Hong Tae Hee, Byun Joung Hun, Lee Hee Moon, Kim Yong Hwan, Kang Gu-Hyun, Oh Ju Hyeon, Hwang Sang Won, Kim Han Yong, Park Jae Hong, Jung Jae Jun
From the *Department of Thoracic and Cardiovascular Surgery, Samsung Medical Center, Sungkyunkwan University School of Medicine, Seoul, South Korea; †Department of Emergency Medicine, Samsung Changwon Hospital, Sungkyunkwan University School of Medicine, Changwon, South Korea; ‡Department of Cardiology, Samsung Changwon Hospital, Sungkyunkwan University School of Medicine, Changwon, South Korea; §Department of Thoracic and Cardiovascular Surgery, Samsung Changwon Hospital, Sungkyunkwan University School of Medicine, Changwon, South Korea and ¶Present address: Department of Thoracic and Cardiovascular Surgery, Changwon Hospital, Gyeongsang National University School of Medicine, Changwon, South Korea.
ASAIO J. 2016 Mar-Apr;62(2):117-22. doi: 10.1097/MAT.0000000000000327.

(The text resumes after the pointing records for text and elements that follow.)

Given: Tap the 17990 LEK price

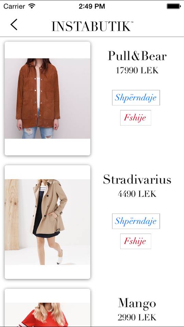Looking at the screenshot, I should (137, 71).
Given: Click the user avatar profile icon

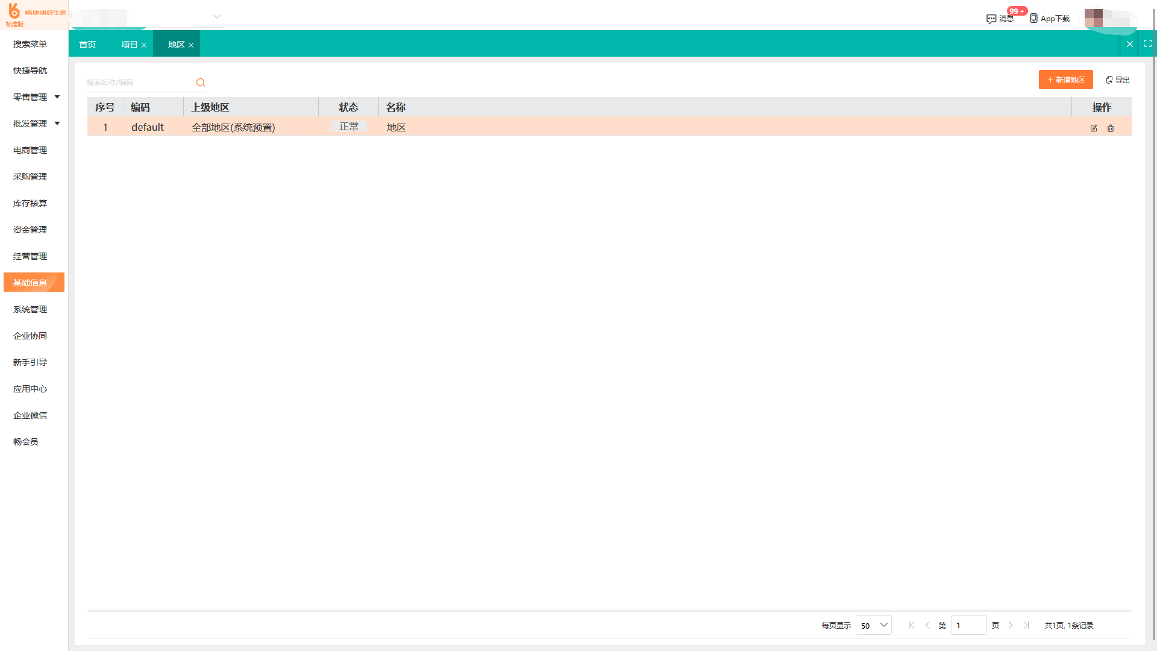Looking at the screenshot, I should click(x=1095, y=17).
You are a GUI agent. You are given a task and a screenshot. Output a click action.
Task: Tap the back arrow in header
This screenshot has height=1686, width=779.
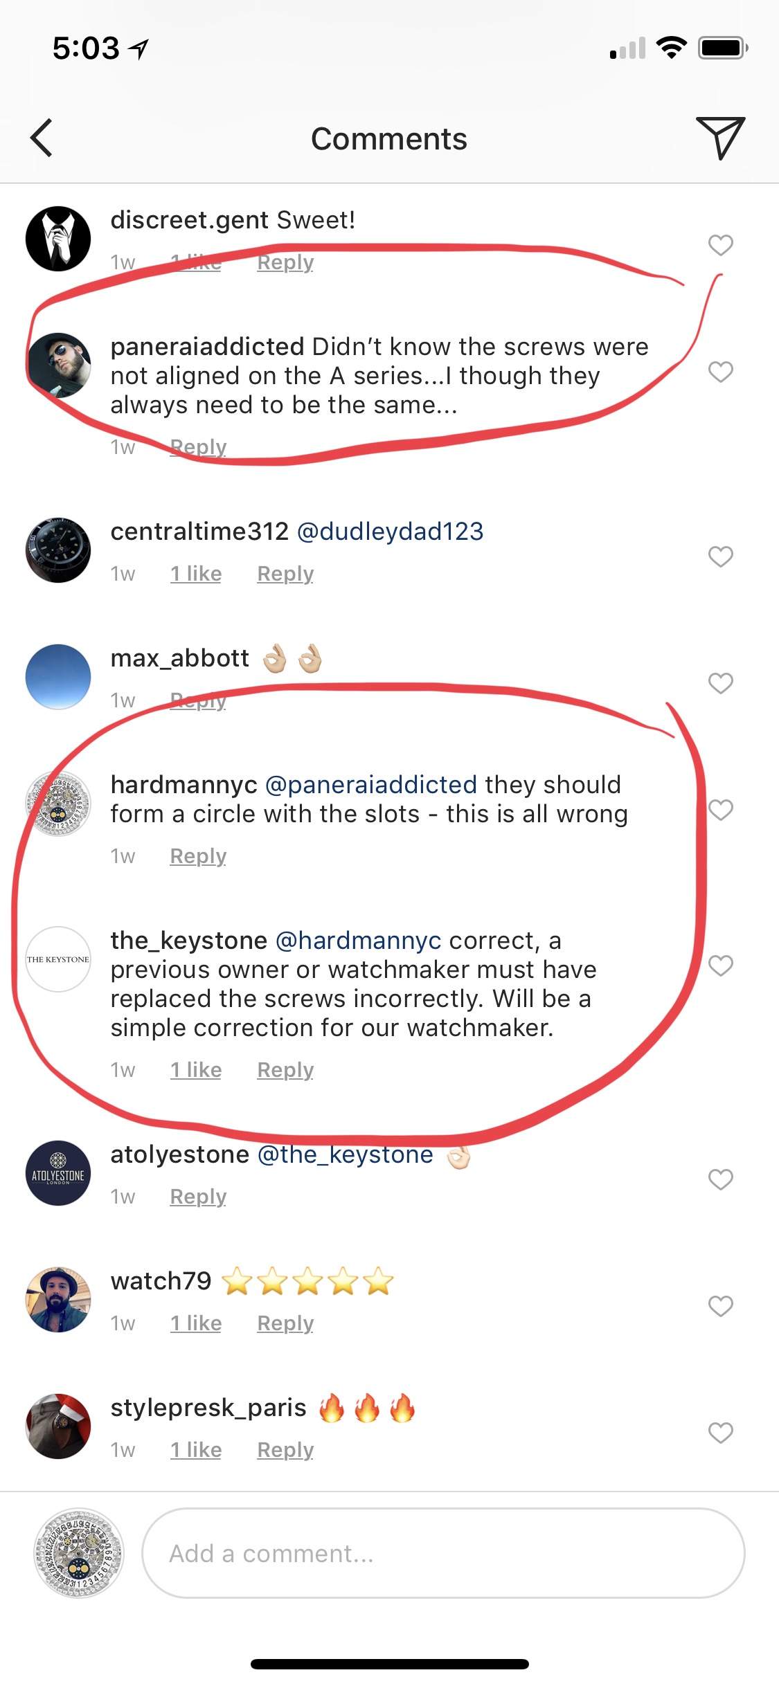point(42,138)
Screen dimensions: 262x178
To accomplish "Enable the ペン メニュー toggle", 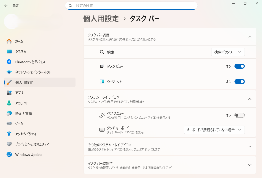I will 239,115.
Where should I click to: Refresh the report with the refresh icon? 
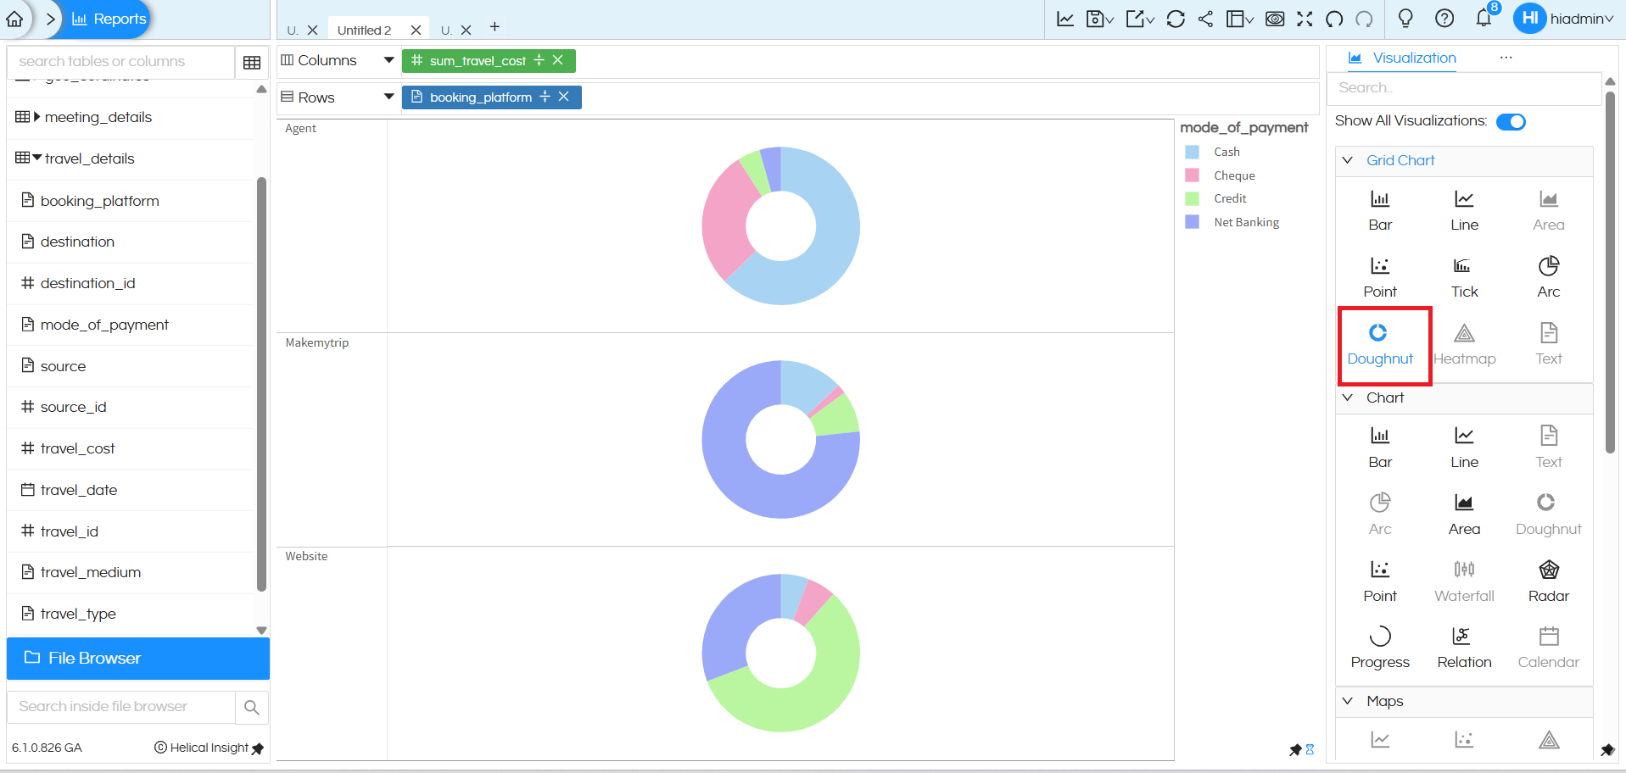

Extracorporeal membrane oxygenation (ECMO) has become one of the often applied mechanical support for acute cardiogenic shock. During venoarterial (VA) ECMO support, left heart decompression should be considered when left ventricular (LV) distension develops with pulmonary edema and LV dysfunction. The aim of this study was to report the results of transaortic catheter venting (TACV), as an alternative venting method, performed during VA-ECMO in patients with acute cardiogenic shock. We retrospectively reviewed the records of seven patients who underwent both ECMO and TACV between February 2013 and February 2014. Extracorporeal membrane oxygenation was performed uneventfully, and TACV was introduced under transthoracic echocardiographic guidance in all cases. Hemodynamic parameters, LV ejection fraction, and LV end-diastolic dimension (LVEDD) were measured 24 hours after initiating TACV in survivors. There were no procedure-related complications. Four of the seven patients (58%) survived. Transaortic catheter venting led to an increase in mean blood pressure in all patients (p = 0.050). There was a significant difference between pre- and post-TACV-LVEDD (59 ± 14 vs. 50 ± 12 mm, p = 0.044), with a 10-23% reduction in LVEDD in survivors. Transaortic catheter venting might be an acceptable alternative to venting procedures and useful for LV recovery during VA-ECMO in patients with severe LV dysfunction.
体外膜肺氧合(ECMO)已成为急性心源性休克常用的机械支持手段之一。在静脉-动脉(VA)ECMO支持期间,当出现左心室(LV)扩张伴肺水肿及LV功能障碍时,应考虑进行左心减压。本研究的目的是报告经主动脉导管排气(TACV)作为一种替代排气方法,在急性心源性休克患者VA-ECMO期间的应用结果。我们回顾性分析了2013年2月至2014年2月期间接受ECMO和TACV的7例患者的记录。所有患者均顺利进行了体外膜肺氧合,且均在经胸超声心动图引导下进行了TACV。对存活患者在启动TACV 24小时后测量血流动力学参数、LV射血分数和LV舒张末期内径(LVEDD)。未发生与操作相关的并发症。7例患者中有4例(58%)存活。经主动脉导管排气使所有患者的平均血压升高(p = 0.050)。TACV前后LVEDD有显著差异(59±14 vs. 50±12 mm,p = 0.044),存活患者的LVEDD降低了10% - 23%。经主动脉导管排气可能是一种可接受的排气方法替代方案,对严重LV功能障碍患者在VA-ECMO期间的LV恢复有益。